What the task requires:
Copy out these lines word for word, without the pictures.

Task material:
+++

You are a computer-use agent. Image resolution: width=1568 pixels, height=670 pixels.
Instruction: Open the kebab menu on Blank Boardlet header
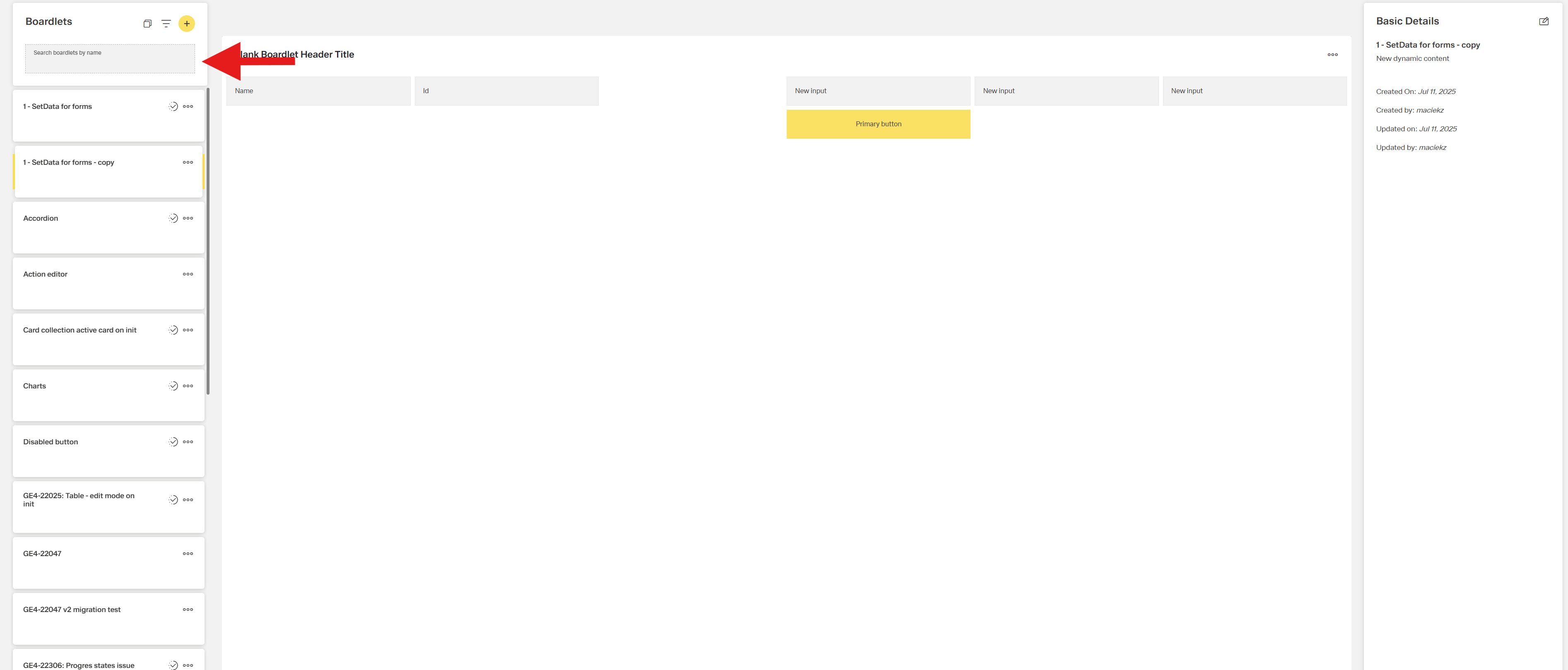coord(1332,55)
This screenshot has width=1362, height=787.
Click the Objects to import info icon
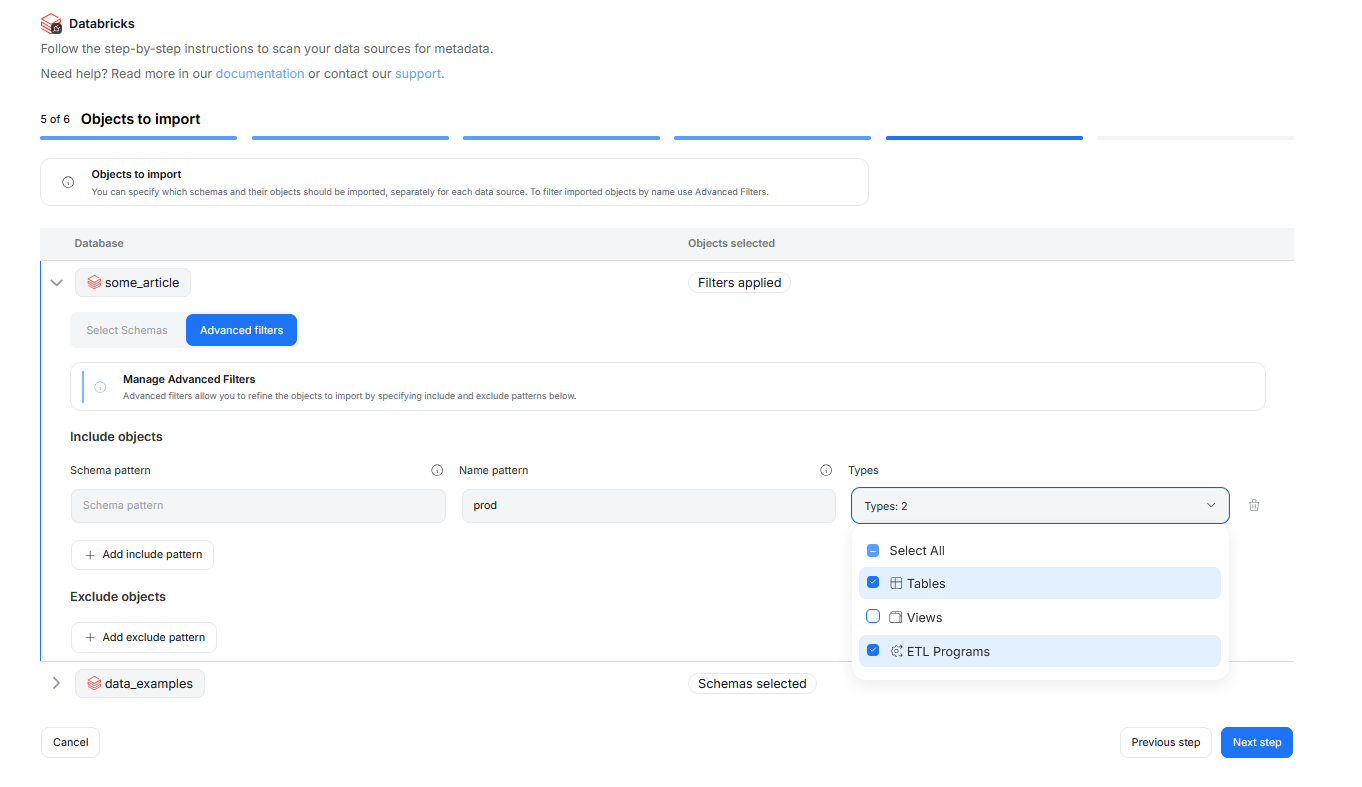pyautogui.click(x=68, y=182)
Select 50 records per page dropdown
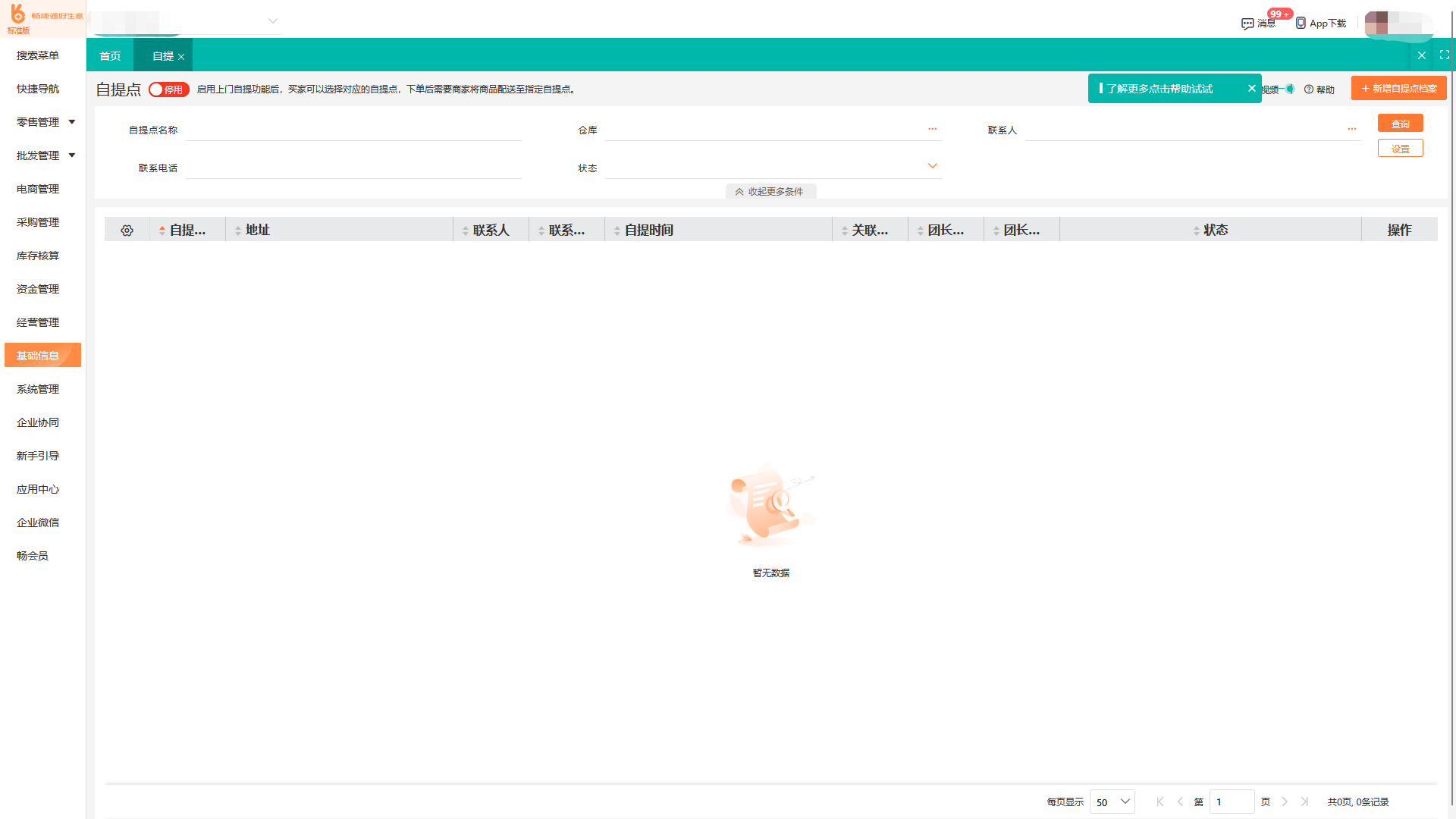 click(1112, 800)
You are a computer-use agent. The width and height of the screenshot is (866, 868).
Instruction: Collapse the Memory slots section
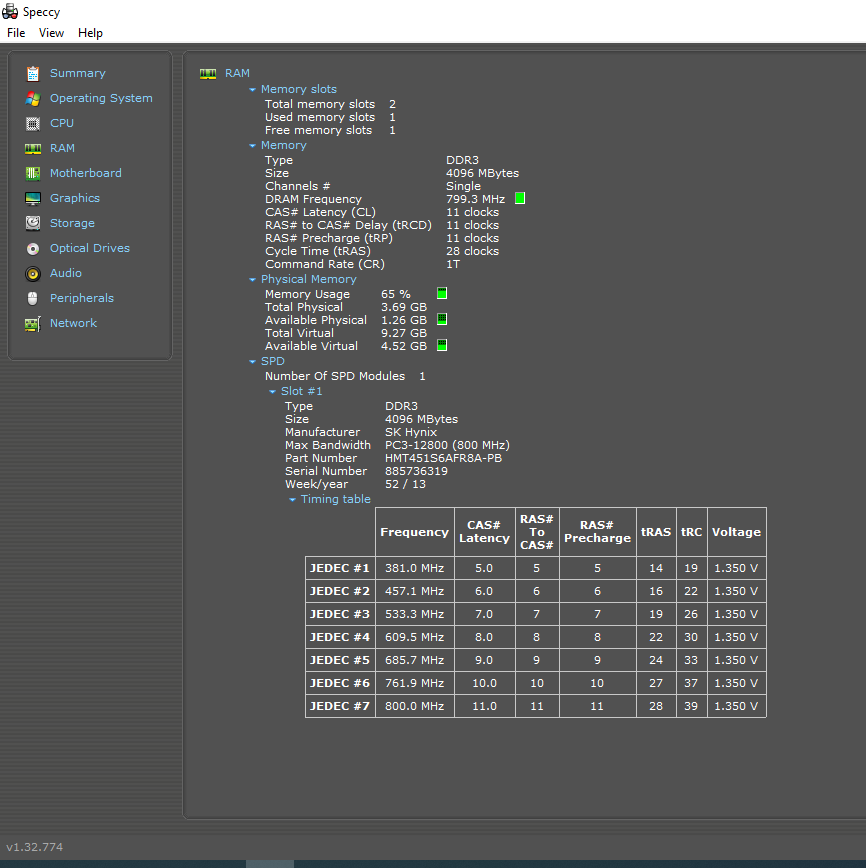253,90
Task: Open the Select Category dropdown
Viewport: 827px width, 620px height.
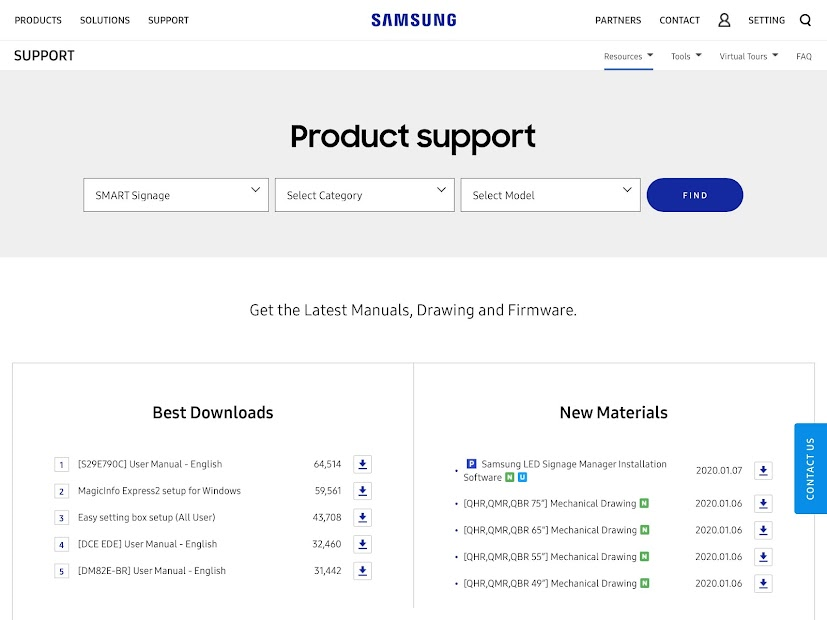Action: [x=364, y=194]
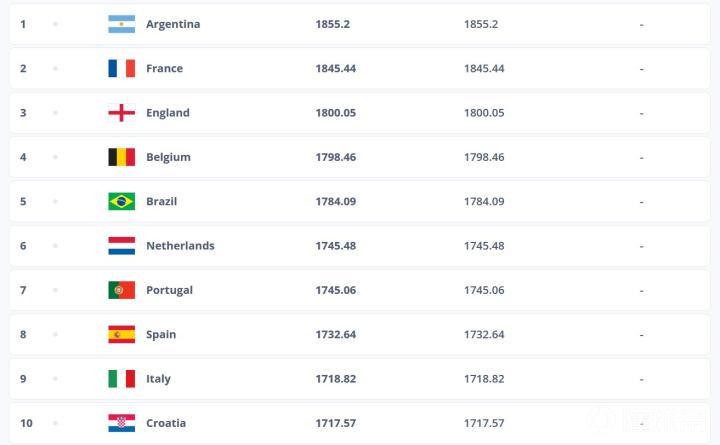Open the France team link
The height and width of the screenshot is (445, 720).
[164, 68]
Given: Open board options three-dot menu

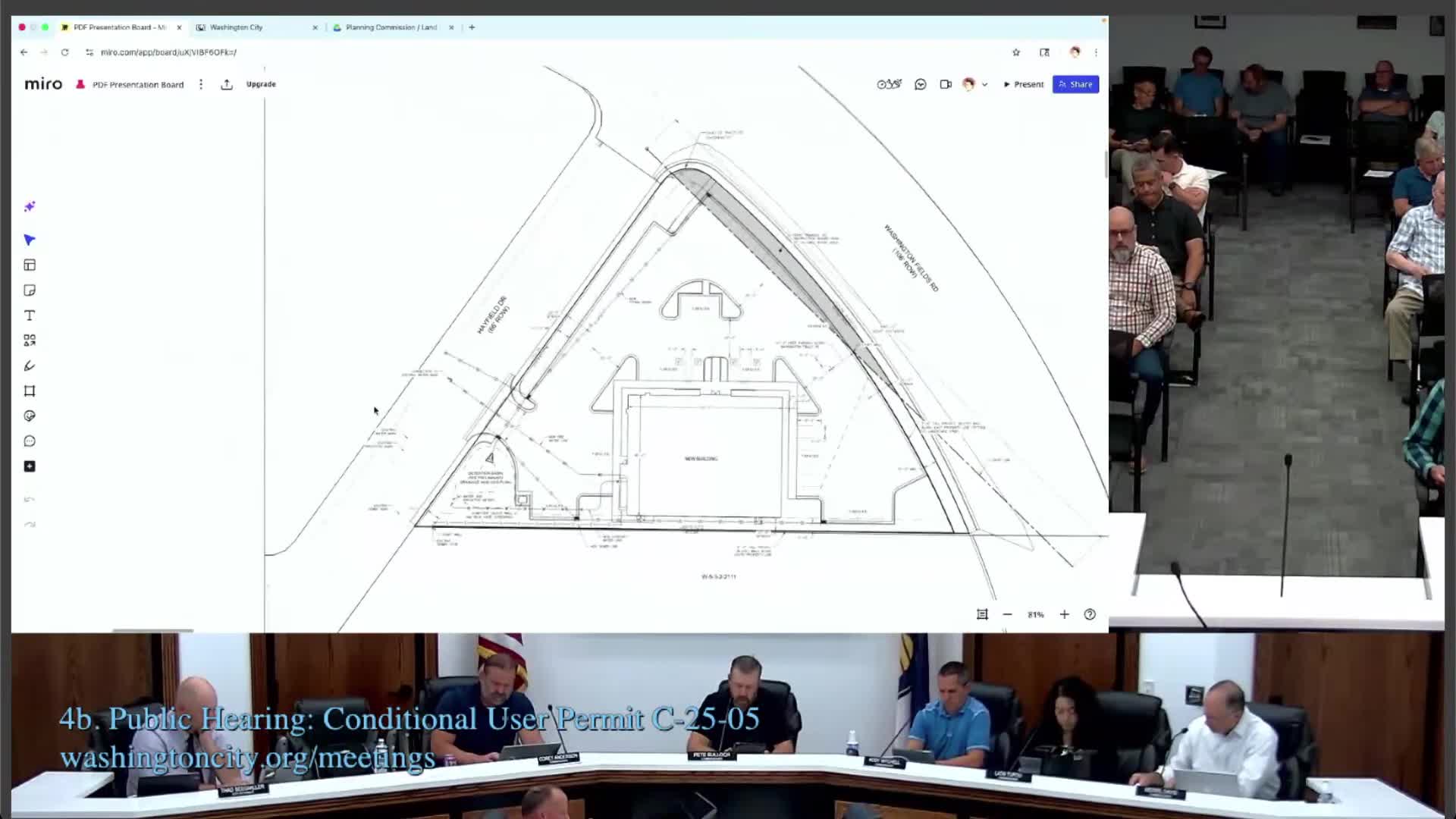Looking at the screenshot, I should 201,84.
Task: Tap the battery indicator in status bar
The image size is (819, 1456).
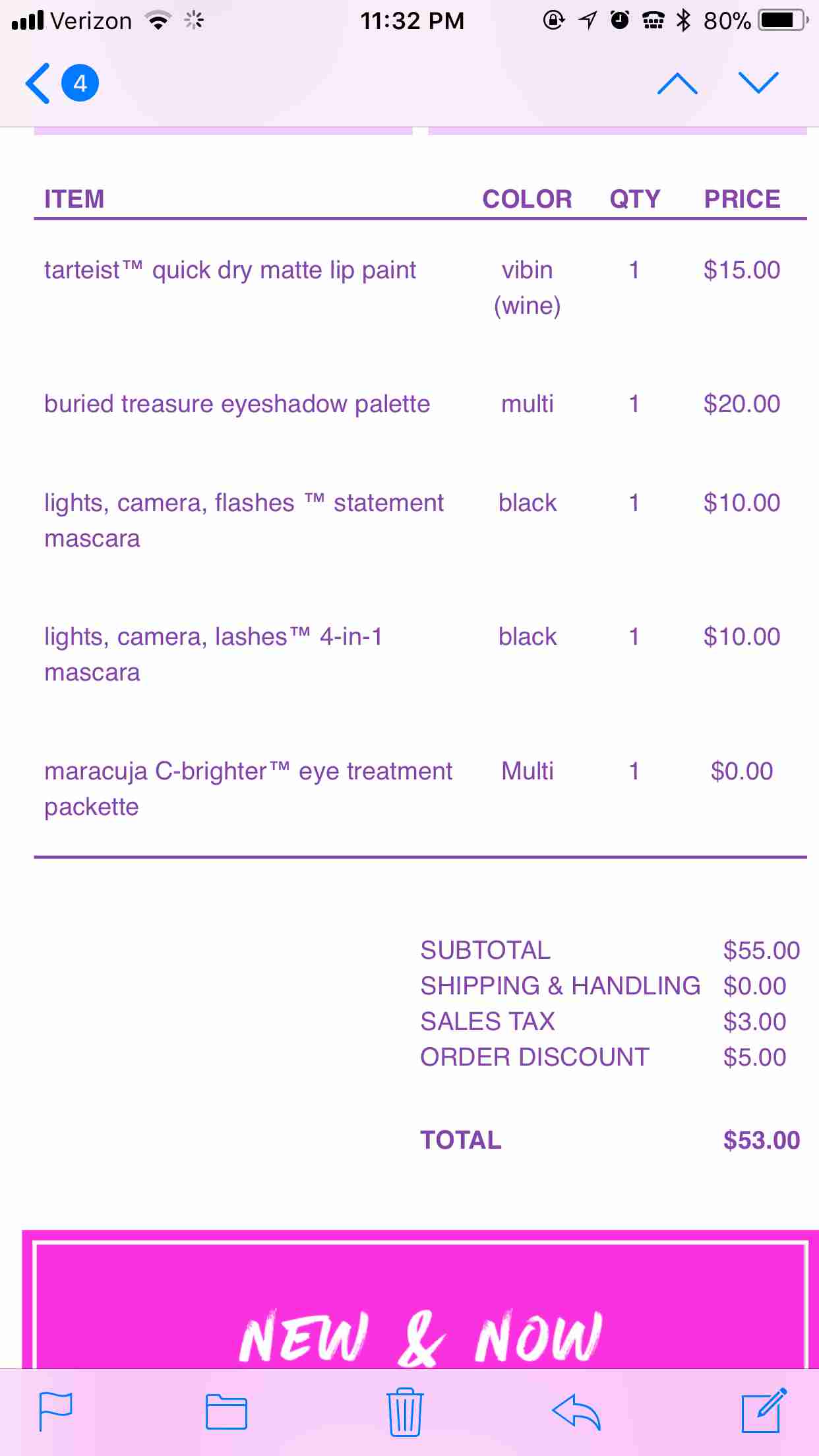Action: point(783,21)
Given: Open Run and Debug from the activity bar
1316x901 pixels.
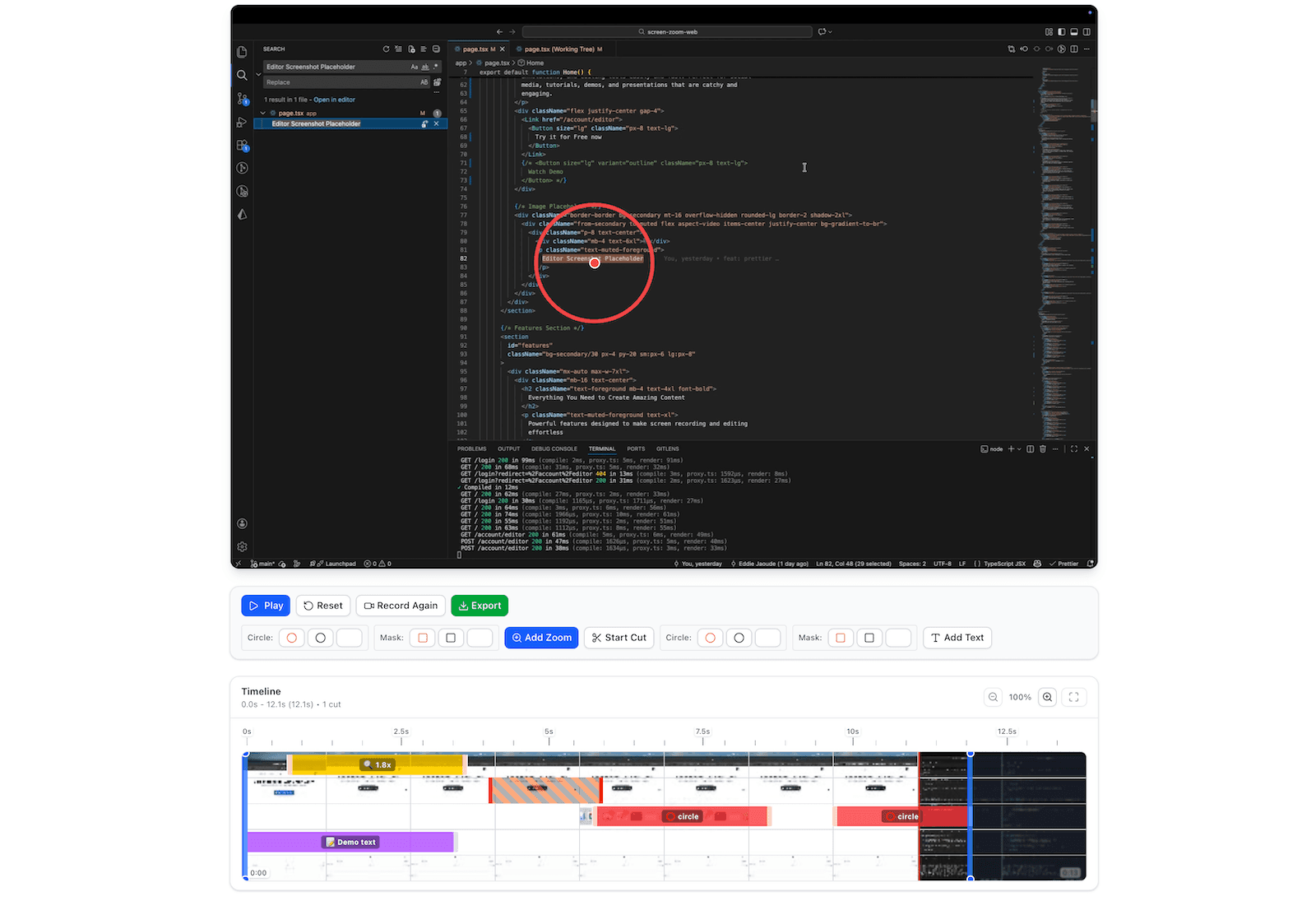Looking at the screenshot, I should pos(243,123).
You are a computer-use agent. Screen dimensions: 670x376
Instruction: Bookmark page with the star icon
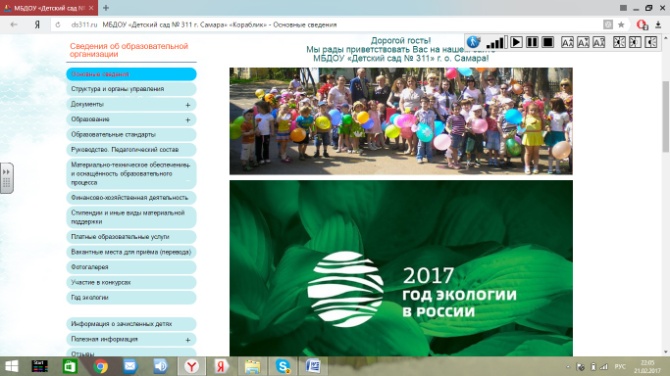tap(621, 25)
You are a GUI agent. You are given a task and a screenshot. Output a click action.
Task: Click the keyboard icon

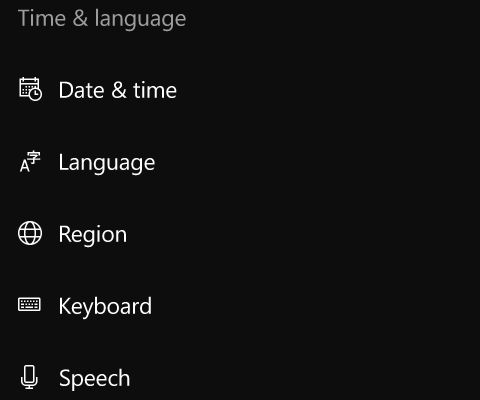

+++

Reply:
You are a computer-use agent. Image resolution: width=1568 pixels, height=670 pixels.
Instruction: Open the kebab menu on Blank Boardlet header
coord(1332,55)
This screenshot has width=1362, height=787.
Click the Objects to import info icon
pyautogui.click(x=68, y=182)
Select 50 records per page dropdown
 click(1112, 800)
You are a computer-use agent. The width and height of the screenshot is (866, 868).
Instruction: Collapse the Memory slots section
253,90
Task: Open the Select Category dropdown
Viewport: 827px width, 620px height.
Action: [x=364, y=194]
Open the France team link
The height and width of the screenshot is (445, 720).
[164, 68]
Given: Open board options three-dot menu

Looking at the screenshot, I should 201,84.
Task: Tap the battery indicator in status bar
The image size is (819, 1456).
Action: point(783,21)
Given: Open Run and Debug from the activity bar
1316x901 pixels.
Looking at the screenshot, I should pos(243,123).
You are a computer-use agent. Screen dimensions: 670x376
Instruction: Bookmark page with the star icon
tap(621, 25)
You are a GUI agent. You are given a task and a screenshot. Output a click action.
Task: Click the keyboard icon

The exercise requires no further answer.